[Given entries]
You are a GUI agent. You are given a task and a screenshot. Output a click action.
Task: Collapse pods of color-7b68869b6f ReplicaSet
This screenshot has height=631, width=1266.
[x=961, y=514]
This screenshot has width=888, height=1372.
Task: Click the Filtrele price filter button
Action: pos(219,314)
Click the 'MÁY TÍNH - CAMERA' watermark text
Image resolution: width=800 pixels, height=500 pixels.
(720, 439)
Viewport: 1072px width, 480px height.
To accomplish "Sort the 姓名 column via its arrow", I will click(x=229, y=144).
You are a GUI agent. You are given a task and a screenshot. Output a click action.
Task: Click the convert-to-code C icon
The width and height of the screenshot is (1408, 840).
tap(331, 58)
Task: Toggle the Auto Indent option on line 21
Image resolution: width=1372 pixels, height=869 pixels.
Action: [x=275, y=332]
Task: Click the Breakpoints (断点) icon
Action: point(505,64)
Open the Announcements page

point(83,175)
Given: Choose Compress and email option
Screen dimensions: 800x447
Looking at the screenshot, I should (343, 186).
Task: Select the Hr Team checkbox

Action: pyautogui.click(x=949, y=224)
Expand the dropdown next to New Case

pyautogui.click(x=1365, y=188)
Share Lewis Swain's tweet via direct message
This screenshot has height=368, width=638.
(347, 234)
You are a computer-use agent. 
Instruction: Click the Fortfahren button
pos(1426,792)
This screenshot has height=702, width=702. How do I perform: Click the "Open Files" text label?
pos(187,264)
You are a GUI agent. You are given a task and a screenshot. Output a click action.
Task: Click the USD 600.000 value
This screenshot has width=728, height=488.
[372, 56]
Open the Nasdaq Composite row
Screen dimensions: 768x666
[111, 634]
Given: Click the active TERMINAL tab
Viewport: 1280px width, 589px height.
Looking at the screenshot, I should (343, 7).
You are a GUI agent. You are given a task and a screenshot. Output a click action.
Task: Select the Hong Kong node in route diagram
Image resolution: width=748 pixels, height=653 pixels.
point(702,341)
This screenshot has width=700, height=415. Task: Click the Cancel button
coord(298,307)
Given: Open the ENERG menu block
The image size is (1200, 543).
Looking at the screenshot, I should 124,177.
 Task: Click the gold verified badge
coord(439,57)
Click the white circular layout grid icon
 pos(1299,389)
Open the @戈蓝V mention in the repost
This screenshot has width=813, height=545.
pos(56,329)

[Written exercise] Identify every line of the entries above that contains the word "This" and reproduce each such line in full.

[In response]
This screenshot has height=631, width=1266.
This screenshot has width=888, height=1372.
This screenshot has height=368, width=638.
This screenshot has height=702, width=702. How do I perform: Click the "Open Files" text label?
This screenshot has width=728, height=488.
This screenshot has width=700, height=415. Task: Click the Cancel button
This screenshot has width=813, height=545.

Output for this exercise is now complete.